- DVD cover
- Directed by: Seth Randal
- Written by: Seth Randal
- Produced by: Louise Luster (Executive producer) Seth Randal
- Narrated by: Claudia Weathermon
- Cinematography: Craig Franson Jay Krajic Brian Nelson
- Edited by: Jenessa Carson
- Music by: Randall Coryell
- Production company: Entendre Pictures
- Distributed by: Frameline
- Release date: June 10, 2006;
- Running time: 82 minutes
- Country: United States
- Language: English
- Budget: US$40,000—50,000

= The Fall of '55 =

The Fall of '55 (2006) is a documentary film about the Boise homosexuality scandal, a witch-hunt targeted at homosexuals in 1955 that resulted in a number of arrests and prison terms ranging anywhere from six months to life in prison.

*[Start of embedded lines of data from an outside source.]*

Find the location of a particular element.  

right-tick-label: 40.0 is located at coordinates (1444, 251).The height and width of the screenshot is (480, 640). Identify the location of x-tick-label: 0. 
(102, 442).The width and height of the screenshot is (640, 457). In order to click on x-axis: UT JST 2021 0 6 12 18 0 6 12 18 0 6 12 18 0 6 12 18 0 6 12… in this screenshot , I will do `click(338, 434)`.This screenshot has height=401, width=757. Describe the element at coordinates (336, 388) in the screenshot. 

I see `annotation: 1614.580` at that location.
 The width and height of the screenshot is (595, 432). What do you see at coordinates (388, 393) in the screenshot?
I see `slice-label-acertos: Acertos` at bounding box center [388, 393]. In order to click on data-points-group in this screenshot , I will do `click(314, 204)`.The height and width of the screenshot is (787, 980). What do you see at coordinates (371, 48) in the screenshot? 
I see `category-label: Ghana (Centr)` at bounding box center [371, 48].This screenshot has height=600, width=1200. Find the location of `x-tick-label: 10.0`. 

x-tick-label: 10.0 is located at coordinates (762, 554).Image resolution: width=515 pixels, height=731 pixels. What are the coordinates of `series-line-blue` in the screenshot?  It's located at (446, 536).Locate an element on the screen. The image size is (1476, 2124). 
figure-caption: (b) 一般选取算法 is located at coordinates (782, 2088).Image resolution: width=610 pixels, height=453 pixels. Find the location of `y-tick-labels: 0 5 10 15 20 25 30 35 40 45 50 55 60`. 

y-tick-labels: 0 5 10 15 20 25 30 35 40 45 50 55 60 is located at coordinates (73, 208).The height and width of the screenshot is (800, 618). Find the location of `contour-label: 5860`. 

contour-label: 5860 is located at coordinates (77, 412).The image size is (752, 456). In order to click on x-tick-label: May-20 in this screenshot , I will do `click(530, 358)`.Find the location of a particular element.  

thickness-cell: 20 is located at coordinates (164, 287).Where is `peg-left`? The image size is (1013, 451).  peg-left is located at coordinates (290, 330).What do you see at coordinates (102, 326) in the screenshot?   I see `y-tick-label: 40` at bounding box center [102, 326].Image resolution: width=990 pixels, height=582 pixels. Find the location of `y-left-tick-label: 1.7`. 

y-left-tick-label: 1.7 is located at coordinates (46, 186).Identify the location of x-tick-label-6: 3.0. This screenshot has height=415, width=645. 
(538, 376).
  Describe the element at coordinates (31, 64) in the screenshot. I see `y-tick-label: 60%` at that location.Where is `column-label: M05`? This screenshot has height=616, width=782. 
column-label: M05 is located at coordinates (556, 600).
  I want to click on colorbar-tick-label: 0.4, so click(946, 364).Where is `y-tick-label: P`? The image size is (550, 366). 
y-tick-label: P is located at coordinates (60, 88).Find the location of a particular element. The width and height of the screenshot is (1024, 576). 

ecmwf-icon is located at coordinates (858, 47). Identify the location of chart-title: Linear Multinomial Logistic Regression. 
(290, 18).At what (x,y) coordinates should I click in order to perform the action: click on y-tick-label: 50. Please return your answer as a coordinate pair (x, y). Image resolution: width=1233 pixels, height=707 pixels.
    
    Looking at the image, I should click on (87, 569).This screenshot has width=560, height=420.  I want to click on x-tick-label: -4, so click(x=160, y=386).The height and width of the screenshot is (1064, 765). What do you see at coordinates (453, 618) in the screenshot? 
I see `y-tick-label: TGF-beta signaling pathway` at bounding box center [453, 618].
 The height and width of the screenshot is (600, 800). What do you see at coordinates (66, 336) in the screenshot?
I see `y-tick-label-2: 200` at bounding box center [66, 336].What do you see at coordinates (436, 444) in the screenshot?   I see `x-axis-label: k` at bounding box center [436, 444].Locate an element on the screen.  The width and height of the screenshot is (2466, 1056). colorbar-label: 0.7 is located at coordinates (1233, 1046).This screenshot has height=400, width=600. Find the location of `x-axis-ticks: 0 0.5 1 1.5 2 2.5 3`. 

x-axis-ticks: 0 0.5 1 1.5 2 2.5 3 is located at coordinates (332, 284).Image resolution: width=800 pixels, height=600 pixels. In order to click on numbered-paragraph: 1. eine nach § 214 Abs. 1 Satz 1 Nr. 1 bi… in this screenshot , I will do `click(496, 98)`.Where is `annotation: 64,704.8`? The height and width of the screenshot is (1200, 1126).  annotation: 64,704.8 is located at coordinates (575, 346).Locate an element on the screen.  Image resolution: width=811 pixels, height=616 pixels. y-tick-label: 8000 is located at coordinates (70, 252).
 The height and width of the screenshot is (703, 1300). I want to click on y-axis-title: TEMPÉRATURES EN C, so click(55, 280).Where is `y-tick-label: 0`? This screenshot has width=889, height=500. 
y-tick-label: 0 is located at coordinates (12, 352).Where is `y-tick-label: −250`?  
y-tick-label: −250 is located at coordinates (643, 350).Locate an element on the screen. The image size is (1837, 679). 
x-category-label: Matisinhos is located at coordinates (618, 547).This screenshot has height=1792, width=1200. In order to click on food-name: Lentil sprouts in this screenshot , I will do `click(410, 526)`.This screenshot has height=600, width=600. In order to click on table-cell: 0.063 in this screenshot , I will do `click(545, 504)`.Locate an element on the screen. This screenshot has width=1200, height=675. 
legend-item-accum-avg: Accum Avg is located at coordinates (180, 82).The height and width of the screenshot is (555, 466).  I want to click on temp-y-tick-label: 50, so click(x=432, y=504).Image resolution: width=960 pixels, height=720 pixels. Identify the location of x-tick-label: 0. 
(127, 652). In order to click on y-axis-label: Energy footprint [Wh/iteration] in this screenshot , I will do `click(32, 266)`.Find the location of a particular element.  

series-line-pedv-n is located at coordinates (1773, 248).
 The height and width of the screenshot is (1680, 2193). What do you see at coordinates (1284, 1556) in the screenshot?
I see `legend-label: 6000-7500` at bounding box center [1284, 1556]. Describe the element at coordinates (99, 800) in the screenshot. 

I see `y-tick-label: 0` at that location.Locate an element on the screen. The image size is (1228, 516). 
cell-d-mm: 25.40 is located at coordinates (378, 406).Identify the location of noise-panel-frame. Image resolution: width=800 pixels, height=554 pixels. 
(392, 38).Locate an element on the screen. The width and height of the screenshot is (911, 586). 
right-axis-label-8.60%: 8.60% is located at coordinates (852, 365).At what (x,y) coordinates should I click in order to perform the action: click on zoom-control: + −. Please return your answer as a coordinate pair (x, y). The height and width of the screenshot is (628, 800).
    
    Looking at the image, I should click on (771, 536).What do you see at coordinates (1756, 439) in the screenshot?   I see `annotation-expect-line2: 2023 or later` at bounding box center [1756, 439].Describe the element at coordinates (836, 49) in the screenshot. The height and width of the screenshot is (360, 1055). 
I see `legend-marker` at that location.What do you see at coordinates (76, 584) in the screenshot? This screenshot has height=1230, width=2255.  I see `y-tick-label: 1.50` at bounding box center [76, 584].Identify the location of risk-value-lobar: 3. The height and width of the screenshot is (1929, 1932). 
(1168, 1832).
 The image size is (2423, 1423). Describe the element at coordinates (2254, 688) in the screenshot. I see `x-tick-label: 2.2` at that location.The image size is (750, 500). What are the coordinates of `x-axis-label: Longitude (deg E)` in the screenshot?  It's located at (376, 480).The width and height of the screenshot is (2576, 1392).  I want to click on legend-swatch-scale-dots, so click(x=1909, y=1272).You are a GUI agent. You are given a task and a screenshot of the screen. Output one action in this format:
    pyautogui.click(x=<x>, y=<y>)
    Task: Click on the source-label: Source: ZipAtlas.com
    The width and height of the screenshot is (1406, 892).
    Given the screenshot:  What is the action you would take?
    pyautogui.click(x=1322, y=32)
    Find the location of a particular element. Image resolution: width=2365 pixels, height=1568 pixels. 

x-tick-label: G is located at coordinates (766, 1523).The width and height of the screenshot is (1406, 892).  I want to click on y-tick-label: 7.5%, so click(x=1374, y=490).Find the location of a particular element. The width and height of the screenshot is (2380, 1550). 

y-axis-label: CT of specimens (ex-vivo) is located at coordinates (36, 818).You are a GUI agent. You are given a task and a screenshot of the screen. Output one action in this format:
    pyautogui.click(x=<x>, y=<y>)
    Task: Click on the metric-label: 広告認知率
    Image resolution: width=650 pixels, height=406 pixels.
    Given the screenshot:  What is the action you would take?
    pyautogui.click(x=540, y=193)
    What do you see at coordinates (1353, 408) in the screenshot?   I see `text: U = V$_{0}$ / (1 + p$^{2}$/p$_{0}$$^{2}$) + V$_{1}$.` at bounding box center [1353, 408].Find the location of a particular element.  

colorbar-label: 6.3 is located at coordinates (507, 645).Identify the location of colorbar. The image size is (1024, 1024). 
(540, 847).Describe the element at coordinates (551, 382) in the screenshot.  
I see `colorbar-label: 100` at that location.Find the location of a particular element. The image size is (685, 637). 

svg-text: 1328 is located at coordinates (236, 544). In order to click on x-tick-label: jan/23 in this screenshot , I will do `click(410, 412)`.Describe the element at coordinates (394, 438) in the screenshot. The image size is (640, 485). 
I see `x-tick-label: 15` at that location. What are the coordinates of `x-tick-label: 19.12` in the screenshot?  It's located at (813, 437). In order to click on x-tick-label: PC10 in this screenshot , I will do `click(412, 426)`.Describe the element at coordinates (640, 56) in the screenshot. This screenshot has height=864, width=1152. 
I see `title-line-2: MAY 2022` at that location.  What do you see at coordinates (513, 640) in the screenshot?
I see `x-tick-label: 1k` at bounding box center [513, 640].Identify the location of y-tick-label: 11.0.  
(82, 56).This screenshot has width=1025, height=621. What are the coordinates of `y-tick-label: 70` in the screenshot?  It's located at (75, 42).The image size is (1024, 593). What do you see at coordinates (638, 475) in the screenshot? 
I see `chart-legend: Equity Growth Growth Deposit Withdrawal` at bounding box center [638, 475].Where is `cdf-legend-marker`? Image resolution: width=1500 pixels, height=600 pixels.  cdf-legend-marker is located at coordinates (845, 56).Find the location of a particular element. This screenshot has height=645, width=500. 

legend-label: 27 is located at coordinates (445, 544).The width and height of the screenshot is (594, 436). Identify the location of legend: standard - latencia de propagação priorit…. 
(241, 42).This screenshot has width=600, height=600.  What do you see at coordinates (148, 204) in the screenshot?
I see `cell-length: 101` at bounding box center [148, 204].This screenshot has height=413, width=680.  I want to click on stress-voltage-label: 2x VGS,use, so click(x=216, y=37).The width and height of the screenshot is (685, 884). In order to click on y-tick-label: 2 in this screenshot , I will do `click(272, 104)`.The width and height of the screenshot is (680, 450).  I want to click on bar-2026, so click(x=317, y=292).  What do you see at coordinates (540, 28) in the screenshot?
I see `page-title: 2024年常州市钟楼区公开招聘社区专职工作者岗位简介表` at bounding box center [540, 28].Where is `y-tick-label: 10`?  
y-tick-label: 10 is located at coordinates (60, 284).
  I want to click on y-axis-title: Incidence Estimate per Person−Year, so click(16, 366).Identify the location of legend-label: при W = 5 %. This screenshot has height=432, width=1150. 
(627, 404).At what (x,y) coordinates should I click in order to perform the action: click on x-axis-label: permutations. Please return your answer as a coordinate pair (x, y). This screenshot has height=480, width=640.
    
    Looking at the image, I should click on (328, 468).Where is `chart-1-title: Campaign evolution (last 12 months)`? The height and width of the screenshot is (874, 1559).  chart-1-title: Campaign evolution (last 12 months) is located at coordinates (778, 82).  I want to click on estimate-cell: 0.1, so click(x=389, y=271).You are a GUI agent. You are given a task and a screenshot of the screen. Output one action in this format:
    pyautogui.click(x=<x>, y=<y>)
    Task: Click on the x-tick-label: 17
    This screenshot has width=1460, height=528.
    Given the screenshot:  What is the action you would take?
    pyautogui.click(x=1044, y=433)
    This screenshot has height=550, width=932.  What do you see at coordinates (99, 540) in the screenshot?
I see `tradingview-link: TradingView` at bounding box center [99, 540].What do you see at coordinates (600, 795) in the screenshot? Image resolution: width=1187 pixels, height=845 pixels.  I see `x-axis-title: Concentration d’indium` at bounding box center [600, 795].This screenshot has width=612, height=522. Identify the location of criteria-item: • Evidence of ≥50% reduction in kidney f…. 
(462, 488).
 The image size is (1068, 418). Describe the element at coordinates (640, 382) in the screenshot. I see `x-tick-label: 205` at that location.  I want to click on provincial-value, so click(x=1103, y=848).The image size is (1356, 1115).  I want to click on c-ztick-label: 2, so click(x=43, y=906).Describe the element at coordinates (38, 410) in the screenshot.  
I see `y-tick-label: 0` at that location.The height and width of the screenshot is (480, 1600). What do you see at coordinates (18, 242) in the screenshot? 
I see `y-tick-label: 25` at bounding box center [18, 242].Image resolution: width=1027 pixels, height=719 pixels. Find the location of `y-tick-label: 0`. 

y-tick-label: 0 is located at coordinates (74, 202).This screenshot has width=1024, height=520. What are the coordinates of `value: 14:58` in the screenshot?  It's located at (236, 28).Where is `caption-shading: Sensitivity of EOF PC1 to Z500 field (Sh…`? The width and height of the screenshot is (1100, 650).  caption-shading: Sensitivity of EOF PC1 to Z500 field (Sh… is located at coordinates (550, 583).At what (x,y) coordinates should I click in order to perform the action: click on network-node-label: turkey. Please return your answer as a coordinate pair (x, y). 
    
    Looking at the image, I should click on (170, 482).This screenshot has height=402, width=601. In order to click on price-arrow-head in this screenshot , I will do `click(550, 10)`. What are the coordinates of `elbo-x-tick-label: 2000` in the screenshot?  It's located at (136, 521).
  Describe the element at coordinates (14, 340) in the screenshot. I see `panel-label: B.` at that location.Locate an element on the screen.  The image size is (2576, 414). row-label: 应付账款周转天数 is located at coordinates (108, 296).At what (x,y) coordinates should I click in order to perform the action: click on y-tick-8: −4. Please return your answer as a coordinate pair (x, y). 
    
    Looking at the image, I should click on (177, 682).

The scandal began October 31, 1955 when a number of prominent Boise men were persecuted for alleged homosexual acts. The film covers the same subject matter as John Gerassi's book The Boys of Boise (1966), although Seth Randal, the film's writer, director, and producer, says he completed five years of independent research on the topic.

Some accounts of the incident claim that nearly 1,000 boys were seduced by a "ring" of men. A 1955 TIME magazine article said "Boiseans were shocked to learn that their city had sheltered a widespread homosexual underworld that involved some of Boise's most prominent men and had preyed on hundreds of teen-age boys for the past decade".

The film is narrated by former Boise television anchor Claudia Weathermon. The film premiered on 10 June 2006 at Newfest in New York City, at the Idaho International Film Festival at Boise's Egyptian Theater on 30 September 2006, and at the Spokane International Film Festival on 4 February 2007.